Sam Bankman-Fried est entré dans le conseil d’administration de GDA en 2021. L’argent d’Alameda a irrigué trois centres de calcul opérés par GDA dans lesquels des ordinateurs alimentés par une électricité bon marché génèrent des bitcoins. Ceux-ci doivent être ensuite échangés sur FTX, la bourse de Bankman-Fried. Du moins, c’était l’idée. Début 2022, Alameda avait déjà investi 1,1 milliard de dollars (1 milliard d’euros) dans GDA. La start-up est ainsi devenue, de loin, le plus gros investissement du hedge fund.

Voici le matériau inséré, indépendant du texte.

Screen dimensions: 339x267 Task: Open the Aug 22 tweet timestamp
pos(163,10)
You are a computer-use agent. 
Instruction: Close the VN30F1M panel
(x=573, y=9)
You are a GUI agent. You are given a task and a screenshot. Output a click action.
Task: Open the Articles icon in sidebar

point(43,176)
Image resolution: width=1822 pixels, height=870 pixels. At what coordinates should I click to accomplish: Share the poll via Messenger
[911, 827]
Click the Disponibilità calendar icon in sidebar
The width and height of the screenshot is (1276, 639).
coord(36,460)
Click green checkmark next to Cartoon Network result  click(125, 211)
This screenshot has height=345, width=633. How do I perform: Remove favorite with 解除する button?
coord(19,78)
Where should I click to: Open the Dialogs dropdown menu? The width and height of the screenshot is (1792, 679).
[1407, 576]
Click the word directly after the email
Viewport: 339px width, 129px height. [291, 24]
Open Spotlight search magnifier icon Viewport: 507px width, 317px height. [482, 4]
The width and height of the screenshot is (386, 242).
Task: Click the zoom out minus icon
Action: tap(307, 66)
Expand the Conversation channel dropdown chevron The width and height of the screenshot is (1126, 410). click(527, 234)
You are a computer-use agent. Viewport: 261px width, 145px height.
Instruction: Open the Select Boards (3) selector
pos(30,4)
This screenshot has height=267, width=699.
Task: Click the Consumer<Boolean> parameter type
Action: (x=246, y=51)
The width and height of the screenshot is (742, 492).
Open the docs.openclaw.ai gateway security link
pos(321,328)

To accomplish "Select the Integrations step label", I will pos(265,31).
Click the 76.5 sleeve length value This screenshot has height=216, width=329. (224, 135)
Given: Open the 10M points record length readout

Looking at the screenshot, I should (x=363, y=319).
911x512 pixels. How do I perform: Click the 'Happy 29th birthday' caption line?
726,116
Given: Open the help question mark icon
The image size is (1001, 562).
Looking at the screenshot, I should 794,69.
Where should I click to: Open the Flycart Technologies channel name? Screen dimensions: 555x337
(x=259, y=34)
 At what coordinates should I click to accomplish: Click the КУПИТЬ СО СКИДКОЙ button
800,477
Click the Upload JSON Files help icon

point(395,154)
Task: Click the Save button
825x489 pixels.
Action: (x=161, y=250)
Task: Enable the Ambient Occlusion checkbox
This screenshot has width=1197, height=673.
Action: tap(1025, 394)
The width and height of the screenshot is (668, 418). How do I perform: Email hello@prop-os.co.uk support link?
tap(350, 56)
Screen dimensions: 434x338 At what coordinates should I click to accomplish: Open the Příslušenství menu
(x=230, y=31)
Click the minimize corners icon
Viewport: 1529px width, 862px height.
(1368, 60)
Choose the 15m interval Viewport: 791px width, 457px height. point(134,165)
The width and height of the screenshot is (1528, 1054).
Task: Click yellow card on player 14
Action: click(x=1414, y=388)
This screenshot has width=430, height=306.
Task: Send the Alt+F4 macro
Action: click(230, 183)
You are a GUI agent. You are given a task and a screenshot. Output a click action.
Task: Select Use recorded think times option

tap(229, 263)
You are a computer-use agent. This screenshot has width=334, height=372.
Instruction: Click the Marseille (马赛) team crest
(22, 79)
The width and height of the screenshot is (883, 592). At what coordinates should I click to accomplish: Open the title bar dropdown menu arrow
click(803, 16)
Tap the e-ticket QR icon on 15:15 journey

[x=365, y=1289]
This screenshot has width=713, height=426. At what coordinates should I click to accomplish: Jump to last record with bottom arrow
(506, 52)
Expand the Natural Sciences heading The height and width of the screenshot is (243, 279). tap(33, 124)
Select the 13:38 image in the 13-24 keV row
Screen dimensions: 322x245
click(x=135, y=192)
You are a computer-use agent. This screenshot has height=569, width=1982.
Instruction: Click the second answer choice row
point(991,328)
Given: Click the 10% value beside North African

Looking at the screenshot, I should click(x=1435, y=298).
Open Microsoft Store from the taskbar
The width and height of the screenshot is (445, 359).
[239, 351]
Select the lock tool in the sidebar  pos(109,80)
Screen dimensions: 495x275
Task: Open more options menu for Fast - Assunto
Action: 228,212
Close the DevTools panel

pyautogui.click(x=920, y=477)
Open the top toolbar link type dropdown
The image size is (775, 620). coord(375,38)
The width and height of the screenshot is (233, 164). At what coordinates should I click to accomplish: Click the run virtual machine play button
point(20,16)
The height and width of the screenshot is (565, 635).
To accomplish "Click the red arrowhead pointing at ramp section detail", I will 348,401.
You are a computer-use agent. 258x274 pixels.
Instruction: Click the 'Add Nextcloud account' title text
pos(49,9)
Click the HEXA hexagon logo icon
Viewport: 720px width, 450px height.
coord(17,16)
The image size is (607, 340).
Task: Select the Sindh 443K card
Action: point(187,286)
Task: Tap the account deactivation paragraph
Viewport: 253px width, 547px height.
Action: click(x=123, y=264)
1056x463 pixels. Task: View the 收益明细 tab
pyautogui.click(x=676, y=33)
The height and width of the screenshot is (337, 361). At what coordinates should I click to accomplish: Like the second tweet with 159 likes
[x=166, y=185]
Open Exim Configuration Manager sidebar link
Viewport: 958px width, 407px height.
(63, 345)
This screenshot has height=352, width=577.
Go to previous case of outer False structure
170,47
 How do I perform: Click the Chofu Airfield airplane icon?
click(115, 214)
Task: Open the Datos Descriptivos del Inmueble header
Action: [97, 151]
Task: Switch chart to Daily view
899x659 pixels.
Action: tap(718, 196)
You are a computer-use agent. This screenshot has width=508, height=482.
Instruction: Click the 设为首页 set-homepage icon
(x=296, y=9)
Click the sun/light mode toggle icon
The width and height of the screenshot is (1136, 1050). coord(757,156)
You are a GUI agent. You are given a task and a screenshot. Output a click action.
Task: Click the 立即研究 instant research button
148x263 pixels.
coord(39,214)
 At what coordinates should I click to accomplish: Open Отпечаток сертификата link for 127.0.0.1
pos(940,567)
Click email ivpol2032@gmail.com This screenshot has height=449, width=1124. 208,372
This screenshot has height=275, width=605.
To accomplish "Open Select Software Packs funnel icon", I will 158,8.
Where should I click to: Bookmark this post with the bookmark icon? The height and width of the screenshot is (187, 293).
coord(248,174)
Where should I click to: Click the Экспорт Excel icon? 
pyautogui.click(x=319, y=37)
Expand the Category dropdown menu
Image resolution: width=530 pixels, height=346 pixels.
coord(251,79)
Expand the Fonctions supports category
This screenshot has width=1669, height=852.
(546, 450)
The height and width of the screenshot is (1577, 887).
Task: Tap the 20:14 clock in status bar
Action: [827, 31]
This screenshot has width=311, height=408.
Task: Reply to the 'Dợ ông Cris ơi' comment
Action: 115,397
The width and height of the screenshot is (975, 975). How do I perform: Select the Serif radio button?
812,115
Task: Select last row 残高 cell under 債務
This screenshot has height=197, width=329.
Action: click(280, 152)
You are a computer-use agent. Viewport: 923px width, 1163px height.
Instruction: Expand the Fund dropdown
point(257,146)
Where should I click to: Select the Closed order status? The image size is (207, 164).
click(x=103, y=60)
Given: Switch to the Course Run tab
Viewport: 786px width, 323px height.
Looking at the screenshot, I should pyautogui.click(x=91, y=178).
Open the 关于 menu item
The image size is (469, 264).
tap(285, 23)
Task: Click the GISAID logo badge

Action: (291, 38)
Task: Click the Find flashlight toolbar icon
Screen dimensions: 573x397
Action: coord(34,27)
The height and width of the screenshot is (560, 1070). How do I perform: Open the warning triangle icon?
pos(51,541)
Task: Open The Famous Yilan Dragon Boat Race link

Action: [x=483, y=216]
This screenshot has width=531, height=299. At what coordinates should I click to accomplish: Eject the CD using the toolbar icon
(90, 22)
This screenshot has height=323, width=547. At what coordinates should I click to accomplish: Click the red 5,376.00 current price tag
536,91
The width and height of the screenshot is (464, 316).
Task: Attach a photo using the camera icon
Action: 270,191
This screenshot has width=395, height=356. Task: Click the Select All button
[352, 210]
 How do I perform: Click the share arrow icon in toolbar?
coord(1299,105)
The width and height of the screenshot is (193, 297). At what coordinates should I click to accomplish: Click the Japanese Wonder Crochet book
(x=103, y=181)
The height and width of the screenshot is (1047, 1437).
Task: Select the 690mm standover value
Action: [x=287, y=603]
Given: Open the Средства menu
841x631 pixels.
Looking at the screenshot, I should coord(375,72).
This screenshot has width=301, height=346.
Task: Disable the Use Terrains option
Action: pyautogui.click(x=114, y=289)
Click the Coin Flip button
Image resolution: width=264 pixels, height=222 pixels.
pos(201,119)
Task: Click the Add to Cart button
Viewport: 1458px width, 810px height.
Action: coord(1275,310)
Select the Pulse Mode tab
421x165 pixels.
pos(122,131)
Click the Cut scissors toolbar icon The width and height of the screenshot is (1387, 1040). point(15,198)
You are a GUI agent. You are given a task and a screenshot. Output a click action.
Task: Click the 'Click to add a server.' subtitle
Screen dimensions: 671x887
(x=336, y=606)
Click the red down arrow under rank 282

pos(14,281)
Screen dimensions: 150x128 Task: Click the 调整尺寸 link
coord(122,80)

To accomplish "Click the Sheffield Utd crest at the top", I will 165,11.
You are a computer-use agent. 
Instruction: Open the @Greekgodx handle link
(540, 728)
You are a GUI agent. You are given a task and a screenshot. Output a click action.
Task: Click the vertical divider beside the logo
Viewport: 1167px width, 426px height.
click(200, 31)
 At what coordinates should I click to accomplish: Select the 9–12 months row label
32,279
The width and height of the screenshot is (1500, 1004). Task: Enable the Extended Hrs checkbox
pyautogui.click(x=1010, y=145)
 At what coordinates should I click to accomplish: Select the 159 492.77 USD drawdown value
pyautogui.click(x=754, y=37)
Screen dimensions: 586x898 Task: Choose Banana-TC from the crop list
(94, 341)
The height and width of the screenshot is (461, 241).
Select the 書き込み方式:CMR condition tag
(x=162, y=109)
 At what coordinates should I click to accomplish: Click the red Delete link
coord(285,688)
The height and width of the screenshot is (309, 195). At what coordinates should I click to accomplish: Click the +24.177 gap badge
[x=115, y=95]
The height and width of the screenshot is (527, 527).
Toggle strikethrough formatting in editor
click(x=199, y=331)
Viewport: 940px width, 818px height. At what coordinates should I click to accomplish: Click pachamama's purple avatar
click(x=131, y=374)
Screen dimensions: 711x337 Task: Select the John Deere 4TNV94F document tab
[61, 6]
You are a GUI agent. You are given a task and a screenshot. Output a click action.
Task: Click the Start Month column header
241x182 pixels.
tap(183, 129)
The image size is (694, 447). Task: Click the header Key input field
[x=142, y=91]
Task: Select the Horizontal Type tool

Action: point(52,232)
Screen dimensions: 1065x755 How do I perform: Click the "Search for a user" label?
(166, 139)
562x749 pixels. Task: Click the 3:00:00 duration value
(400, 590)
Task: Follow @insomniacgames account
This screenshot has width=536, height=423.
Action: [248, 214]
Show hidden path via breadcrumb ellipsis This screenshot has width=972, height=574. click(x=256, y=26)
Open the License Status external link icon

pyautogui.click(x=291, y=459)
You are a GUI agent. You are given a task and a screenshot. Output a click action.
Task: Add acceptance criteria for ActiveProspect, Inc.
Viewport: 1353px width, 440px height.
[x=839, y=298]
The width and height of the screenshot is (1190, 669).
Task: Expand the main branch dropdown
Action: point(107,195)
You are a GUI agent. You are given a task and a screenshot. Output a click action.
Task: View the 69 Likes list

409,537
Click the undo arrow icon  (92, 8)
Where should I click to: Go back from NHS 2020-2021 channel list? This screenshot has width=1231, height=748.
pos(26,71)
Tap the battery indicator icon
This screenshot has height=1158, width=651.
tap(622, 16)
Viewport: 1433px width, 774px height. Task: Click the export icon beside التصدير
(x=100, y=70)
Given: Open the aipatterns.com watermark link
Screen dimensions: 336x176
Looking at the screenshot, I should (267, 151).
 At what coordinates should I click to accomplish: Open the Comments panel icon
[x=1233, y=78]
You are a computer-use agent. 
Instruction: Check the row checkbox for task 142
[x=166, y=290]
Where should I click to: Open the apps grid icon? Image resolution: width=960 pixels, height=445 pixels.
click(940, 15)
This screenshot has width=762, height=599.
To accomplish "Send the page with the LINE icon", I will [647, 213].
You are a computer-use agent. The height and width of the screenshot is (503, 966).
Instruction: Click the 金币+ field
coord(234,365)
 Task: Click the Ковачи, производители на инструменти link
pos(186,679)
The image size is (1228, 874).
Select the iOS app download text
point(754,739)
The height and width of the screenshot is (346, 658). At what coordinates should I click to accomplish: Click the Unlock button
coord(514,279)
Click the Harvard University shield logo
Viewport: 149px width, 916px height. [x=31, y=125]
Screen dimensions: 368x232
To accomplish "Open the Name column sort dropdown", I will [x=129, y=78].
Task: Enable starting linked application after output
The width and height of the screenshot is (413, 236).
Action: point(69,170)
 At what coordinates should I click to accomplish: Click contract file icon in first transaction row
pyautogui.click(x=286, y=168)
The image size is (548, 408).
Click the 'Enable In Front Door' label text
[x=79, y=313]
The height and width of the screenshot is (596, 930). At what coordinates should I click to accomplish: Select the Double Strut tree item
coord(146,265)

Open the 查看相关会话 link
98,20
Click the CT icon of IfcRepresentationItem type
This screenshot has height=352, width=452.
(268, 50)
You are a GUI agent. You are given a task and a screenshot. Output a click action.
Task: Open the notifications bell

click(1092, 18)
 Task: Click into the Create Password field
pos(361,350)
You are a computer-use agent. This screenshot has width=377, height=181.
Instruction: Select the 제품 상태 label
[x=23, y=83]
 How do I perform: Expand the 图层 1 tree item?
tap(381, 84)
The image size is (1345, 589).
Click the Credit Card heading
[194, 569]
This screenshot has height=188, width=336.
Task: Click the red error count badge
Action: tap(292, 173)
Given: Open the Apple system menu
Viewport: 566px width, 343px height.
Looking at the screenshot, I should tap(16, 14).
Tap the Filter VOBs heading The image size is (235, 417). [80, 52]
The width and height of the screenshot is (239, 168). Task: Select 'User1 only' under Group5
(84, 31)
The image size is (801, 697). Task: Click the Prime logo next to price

Lorsque le monde de la cryptomonnaie s’est mis à vaciller au début de l’année 2022, la valeur des entreprises de minage a considérablement chuté. Un pari qui, quelques mois plus tôt, semblait suffisamment lucratif pour risquer plus d’un milliard de dollars, paraissait désormais beaucoup moins attractif. Lorsqu’en novembre 2022 le journal spécialisé CoinDesk révélait que le capital social d’Alameda Research se composait de FTT, la crypto-devise propre à FTX, la situation de la compagnie de Sam Bankman-Fried est devenue encore plus précaire.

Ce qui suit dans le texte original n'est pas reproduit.